Required tasks:
a: Please say whether each statement agrees with the spring-mass solution below. Answer yes or no and quote the deciding words of the text. (i) The solution treats the downward direction as positive. (ii) The initial velocity is taken as positive. (iii) The mass starts 1 foot below the equilibrium position.
b: In the spring-mass solution below, what is placed at x = 0 in the coordinate system?

Text excerpt:
- - - - - - -

Question

A mass of 1 slug is suspended from a spring whose characteristic spring constant is $$9 \mathrm{lb} / \mathrm{ft}$$. Initially the mass starts from a point 1 foot above the equilibrium position with an upward velocity of $$\sqrt{3} \mathrm{ft} / \mathrm{s}$$. Find the times for which the mass is heading downward at a velocity of $$3 \mathrm{ft} / \mathrm{s}$$.

Answer

**step1 Define Coordinate System and Identify Given Values**

To analyze the motion of the mass, we first define a coordinate system where the equilibrium position of the mass is at $$x=0$$. We will consider the downward direction as positive. The given physical quantities are then assigned their corresponding values based on this convention.

$$ \text{Mass} (m) = 1 \text{ slug} $$

$$ \text{Spring constant} (k) = 9 \text{ lb/ft} $$

The initial position is 1 foot above the equilibrium, which means the displacement is negative:

$$ \text{Initial position} (x(0)) = -1 \text{ ft} $$

The initial velocity is $$\sqrt{3} \text{ ft/s}$$ upward. Since upward is the negative direction, the initial velocity is negative:

$$ \text{Initial velocity} (v(0)) = -\sqrt{3} \text{ ft/s} $$

We need to find the times when the mass is heading downward at a velocity of $$3 \text{ ft/s}$$. Downward is the positive direction, so we are looking for times when:

$$ \text{Target velocity} (v(t)) = 3 \text{ ft/s} $$

**step2 Determine the Angular Frequency of Oscillation**

The angular frequency, denoted by $$\omega$$, is a fundamental characteristic of a spring-mass system that determines how fast the system oscillates. It is calculated from the spring constant and the mass using the formula for simple harmonic motion.

$$ \omega = \sqrt{\frac{k}{m}} $$

Substitute the given values for the spring constant $$k=9 \text{ lb/ft}$$ and mass $$m=1 \text{ slug}$$ into the formula to find the angular frequency.

- - - - - - -

Data provided:
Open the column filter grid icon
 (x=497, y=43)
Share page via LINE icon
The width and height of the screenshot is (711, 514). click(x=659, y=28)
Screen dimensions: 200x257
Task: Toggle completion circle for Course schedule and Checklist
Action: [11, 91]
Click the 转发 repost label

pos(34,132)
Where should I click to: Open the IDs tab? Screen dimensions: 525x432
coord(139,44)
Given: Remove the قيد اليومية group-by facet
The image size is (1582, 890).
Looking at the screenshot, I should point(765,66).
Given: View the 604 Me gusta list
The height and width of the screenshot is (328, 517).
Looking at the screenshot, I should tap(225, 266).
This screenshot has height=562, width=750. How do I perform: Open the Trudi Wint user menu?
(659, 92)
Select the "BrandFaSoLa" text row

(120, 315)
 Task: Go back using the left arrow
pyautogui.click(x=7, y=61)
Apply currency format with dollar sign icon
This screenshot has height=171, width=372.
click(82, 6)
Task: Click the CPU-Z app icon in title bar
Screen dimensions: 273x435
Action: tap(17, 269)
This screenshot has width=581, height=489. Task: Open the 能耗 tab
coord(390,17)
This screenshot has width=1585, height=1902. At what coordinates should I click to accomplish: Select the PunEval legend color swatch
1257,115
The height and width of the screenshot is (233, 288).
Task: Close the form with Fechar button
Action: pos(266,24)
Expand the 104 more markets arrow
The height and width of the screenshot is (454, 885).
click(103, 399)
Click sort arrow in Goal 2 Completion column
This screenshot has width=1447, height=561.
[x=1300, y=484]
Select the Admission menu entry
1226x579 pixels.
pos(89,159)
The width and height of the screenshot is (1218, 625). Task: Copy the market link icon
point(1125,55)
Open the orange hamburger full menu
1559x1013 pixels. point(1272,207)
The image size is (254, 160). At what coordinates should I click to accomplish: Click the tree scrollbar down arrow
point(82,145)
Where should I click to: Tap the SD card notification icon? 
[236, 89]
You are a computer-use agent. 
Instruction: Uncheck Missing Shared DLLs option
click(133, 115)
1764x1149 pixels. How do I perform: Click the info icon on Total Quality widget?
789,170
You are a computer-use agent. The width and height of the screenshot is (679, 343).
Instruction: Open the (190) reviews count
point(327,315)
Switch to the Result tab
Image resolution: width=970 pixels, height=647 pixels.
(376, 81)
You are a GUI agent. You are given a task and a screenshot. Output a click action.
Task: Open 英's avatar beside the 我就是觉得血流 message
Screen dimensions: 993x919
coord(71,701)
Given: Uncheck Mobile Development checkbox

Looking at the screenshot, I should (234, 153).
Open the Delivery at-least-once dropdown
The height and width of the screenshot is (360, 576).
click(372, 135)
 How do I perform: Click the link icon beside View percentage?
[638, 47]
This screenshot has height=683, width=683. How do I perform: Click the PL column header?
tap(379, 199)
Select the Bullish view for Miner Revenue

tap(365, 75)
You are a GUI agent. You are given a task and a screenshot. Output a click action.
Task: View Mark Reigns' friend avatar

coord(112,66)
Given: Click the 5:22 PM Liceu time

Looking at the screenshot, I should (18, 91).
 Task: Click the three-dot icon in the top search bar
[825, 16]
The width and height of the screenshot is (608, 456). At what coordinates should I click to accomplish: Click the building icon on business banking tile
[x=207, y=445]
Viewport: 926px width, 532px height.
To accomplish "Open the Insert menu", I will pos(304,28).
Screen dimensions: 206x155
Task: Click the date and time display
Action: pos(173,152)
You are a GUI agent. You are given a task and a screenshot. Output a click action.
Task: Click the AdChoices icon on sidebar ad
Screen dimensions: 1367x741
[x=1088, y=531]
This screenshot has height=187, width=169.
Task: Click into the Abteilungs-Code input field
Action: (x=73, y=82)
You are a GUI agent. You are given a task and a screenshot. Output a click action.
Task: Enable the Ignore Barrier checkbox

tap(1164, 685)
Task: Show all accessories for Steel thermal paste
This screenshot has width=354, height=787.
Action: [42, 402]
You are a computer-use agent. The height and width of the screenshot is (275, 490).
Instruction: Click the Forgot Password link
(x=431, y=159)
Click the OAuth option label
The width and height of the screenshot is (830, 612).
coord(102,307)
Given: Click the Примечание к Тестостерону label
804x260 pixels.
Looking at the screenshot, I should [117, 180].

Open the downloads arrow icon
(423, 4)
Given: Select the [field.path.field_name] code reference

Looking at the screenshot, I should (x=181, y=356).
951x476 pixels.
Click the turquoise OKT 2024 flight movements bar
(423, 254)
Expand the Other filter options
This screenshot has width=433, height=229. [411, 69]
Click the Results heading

- - - - - - -

Outputs by task:
a:
(i) Yes: "We will consider the downward direction as positive."
(ii) No: "Since upward is the negative direction, the initial velocity is negative"
(iii) No: "Initially the mass starts from a point 1 foot above the equilibrium position"

b: The equilibrium position of the mass.